Is it possible to determine true impact simply by defining and aggregating metrics? Metric-based reports are often nothing more than marketing exercises that disregard stakeholder-driven outcomes. It is just an output reporting exercise to investors if social purpose organizations and programs do not have outcomes-based strategies.
Outcome-based strategies are critical for determining the impact of an organization.
The significant advantage of stakeholder impact feedback for any organization is that it allows for continuous improvement of their products and services. Unfortunately, social purpose organizations are far behind what for-profit businesses figured out a long time ago. Impact data used in organization impact measurement and management processes are usually stale (one or two years old). It is insufficient. This article will discuss what different organizations can do to collect meaningful data aligned with Impact experiments.
In today's economy, impact investing is growing and increasingly focused on creating net positive impact. Typically we assess investments from two perspectives: risk and return. However, in this changing world, the third dimension is social impact.
Considering both positive and negative externalities, how can investors focus on outcomes and how much meaningful change they create?
- Ensure that the nonprofits or social enterprises they invest in have a budget for impact measurement and management. Accountability is hard to demand and achieve without systematic data collection and learning at the source.
- Track and use impact learnings for investment decisions
- Think of SROI not as a number but as the impact evidence that is produced by the investees
As ESG consideration is on the rise, the future of ESG investing will demand accountability and the capacity to directly connect the investment and create a material change in our communities and ecosystems.
Read More: Putting the “S” in ESG Social
Social Impact Accelerators
Social impact accelerators or incubators aim to nurture and grow social enterprises. Social enterprises often collect financial and social impact metrics depending on the maturity level (early stage to mature). We strongly suggest that Social Impact Accelerators are responsible for improving social entrepreneurs' learning capacity from their data. For example, Miller Center for social entrepreneurship invested in sixteen social enterprises in 2021 to increase their IMM capacity. The learnings are,
- Avoid aggregating core metrics. Instead, focus on additionality by increasing the impact management capacity of supported enterprises.
- Support nonprofits and enterprises to understand their outcomes and collect appropriate stakeholder data by mentoring and making necessary tools available.
- Track impact specific to each nonprofit/enterprise because they all can be working in different impact areas. It will help prevent the burden of collecting (not material) non-decision-making metrics.
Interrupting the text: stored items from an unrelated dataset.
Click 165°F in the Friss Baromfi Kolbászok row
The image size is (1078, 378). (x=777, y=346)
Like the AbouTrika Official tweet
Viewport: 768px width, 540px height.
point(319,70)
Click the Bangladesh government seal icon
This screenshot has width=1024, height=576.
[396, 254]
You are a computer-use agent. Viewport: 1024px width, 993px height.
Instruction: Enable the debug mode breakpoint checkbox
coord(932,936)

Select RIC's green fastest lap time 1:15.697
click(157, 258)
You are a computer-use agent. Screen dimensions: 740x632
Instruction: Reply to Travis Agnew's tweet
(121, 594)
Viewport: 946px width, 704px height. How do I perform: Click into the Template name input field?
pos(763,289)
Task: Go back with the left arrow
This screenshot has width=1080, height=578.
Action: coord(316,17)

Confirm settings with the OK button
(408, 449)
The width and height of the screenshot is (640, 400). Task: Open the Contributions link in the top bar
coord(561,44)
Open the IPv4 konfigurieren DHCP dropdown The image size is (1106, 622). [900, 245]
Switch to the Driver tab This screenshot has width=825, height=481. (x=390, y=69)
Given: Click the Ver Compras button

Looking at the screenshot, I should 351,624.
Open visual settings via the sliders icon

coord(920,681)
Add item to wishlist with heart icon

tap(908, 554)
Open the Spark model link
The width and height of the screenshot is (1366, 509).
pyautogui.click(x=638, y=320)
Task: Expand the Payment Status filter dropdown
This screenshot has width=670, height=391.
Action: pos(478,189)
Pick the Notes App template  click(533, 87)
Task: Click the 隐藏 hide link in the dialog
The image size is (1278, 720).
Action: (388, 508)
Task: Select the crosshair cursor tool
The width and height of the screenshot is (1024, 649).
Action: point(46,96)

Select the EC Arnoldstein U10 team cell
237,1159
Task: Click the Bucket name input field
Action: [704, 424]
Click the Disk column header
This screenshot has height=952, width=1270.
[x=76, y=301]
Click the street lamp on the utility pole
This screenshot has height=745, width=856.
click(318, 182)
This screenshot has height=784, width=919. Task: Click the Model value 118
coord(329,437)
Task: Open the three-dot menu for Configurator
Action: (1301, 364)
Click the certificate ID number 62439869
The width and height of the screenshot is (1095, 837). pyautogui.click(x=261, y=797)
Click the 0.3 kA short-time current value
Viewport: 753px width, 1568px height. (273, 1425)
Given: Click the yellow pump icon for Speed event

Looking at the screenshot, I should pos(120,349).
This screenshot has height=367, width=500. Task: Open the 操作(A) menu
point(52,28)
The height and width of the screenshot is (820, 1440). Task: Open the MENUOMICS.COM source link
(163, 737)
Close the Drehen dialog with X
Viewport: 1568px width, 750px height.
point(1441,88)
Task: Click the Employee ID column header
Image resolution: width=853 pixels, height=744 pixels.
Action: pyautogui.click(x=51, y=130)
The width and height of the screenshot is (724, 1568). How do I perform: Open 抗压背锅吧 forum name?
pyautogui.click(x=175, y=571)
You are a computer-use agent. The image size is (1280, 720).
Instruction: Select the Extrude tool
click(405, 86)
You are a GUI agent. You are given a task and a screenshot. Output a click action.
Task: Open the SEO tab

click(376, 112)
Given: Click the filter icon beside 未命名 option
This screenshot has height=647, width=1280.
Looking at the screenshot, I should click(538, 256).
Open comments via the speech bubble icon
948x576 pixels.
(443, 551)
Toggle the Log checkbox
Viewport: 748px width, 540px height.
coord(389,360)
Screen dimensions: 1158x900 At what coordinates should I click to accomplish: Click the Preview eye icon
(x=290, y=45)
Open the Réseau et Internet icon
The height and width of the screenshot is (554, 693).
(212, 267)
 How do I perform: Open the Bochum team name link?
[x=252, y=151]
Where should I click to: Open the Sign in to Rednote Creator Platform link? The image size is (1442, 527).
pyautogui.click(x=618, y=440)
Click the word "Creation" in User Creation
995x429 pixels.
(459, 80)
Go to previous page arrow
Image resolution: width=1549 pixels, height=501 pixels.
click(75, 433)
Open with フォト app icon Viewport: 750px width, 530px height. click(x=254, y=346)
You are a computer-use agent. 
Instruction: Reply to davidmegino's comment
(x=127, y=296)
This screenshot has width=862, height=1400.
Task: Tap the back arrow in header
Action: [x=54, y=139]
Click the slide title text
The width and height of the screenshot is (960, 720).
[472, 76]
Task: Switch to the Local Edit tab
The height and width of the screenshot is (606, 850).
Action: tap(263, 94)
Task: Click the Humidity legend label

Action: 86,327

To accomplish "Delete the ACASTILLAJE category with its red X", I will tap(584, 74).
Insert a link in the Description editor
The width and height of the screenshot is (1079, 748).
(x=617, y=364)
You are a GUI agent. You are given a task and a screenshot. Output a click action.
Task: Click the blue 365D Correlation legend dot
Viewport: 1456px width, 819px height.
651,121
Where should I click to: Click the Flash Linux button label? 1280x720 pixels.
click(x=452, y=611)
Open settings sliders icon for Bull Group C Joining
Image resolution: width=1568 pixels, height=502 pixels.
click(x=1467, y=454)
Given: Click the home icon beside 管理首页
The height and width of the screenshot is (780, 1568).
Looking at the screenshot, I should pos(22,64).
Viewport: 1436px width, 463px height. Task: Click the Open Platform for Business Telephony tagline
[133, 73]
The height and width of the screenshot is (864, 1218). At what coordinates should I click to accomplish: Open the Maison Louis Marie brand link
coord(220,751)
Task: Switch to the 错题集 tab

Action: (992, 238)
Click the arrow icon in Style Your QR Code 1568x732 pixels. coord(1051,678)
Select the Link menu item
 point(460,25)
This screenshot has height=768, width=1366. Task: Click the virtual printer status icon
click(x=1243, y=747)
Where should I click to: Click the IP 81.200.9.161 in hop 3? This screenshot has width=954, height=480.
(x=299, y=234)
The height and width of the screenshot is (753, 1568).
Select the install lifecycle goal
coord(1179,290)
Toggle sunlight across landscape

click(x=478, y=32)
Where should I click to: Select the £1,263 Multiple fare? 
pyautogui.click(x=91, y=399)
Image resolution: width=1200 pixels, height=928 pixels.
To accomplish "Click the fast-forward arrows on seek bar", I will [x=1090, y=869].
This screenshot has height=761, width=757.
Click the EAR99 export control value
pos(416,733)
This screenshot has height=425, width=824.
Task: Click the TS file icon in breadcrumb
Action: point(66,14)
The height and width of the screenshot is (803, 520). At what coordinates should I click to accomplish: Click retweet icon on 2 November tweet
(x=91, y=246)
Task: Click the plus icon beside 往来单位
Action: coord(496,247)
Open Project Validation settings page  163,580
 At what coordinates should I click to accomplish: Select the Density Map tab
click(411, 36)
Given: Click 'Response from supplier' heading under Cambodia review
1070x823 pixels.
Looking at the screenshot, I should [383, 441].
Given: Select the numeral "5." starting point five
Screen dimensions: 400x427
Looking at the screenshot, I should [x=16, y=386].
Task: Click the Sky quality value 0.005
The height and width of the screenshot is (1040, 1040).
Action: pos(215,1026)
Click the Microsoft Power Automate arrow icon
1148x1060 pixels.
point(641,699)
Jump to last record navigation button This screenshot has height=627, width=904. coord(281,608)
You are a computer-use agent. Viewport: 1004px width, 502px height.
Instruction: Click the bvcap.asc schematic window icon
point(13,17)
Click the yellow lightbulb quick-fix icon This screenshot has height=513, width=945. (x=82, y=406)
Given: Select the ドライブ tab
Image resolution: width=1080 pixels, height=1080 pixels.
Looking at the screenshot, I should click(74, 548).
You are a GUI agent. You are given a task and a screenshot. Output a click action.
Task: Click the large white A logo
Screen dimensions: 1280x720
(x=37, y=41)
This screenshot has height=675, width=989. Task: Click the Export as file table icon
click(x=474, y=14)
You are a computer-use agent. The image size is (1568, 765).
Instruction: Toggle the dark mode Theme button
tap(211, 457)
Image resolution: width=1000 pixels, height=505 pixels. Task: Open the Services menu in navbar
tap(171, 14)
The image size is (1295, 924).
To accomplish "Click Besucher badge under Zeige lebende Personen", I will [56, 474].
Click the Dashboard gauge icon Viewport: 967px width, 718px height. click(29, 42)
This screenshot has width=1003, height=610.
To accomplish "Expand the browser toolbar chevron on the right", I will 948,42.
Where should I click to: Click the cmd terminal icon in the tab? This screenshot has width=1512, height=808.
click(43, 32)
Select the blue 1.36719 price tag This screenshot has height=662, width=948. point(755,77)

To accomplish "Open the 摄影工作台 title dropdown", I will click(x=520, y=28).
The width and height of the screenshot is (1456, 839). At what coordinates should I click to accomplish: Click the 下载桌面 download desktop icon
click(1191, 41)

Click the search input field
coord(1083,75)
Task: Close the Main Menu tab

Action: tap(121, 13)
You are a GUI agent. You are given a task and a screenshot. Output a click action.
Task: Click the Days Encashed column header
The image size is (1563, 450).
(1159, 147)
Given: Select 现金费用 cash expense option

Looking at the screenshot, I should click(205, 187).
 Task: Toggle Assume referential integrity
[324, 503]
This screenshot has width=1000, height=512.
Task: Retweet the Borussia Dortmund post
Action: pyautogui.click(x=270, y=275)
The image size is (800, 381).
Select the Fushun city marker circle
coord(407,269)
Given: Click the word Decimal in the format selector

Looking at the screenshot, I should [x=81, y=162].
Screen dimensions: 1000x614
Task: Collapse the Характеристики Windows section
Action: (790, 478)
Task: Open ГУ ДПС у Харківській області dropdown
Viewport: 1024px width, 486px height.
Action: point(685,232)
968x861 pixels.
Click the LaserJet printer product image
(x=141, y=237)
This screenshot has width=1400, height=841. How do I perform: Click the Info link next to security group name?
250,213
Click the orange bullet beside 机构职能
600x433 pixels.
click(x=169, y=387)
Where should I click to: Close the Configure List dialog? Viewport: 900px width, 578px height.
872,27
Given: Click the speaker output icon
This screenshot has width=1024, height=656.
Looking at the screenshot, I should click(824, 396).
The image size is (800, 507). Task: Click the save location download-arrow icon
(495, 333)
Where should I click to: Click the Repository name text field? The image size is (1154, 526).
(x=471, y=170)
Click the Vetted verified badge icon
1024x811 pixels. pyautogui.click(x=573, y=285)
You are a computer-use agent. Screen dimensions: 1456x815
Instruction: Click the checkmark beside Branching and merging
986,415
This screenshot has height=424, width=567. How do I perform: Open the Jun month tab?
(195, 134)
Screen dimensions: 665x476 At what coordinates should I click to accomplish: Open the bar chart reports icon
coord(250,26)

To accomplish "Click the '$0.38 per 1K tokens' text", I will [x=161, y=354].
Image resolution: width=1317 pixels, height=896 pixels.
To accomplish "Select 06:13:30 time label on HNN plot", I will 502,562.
Read More: Accelerating Change for Social Enterprises: The Miller Center
Read More: Mentoring Young People into Adulthood with Impact Data
Nonprofits / Social Enterprises
It is time nonprofits and social enterprises take control of their impact learning process. Collect and use data that will help you serve your stakeholders better. As we saw during COVID, many had to listen to their stakeholders and change their programs to provide relief and then make a change. Here, the context is more important than SROI-type calculation, but it builds trust in the long run. Tips for all nonprofits and social enterprises are,
- Create a budget for your impact measurement and management process. Having impact evidence available all the time can help you attract new funding.
- Define critical outcomes and indicators valuable to you to scale, not just for reporting.
- Create capacity to collect stakeholder data and have a system to learn from it to make operational or program decisions.
As an ongoing practice, create the habit of using impact data for business decisions. For example, an organization providing affordable housing should continuously see whom they are serving and whom they are leaving behind. If housing creates gentrification, how can it reach out to the right demographic? Collecting the number of units built and the number of people served will not bring insight into making operational decisions.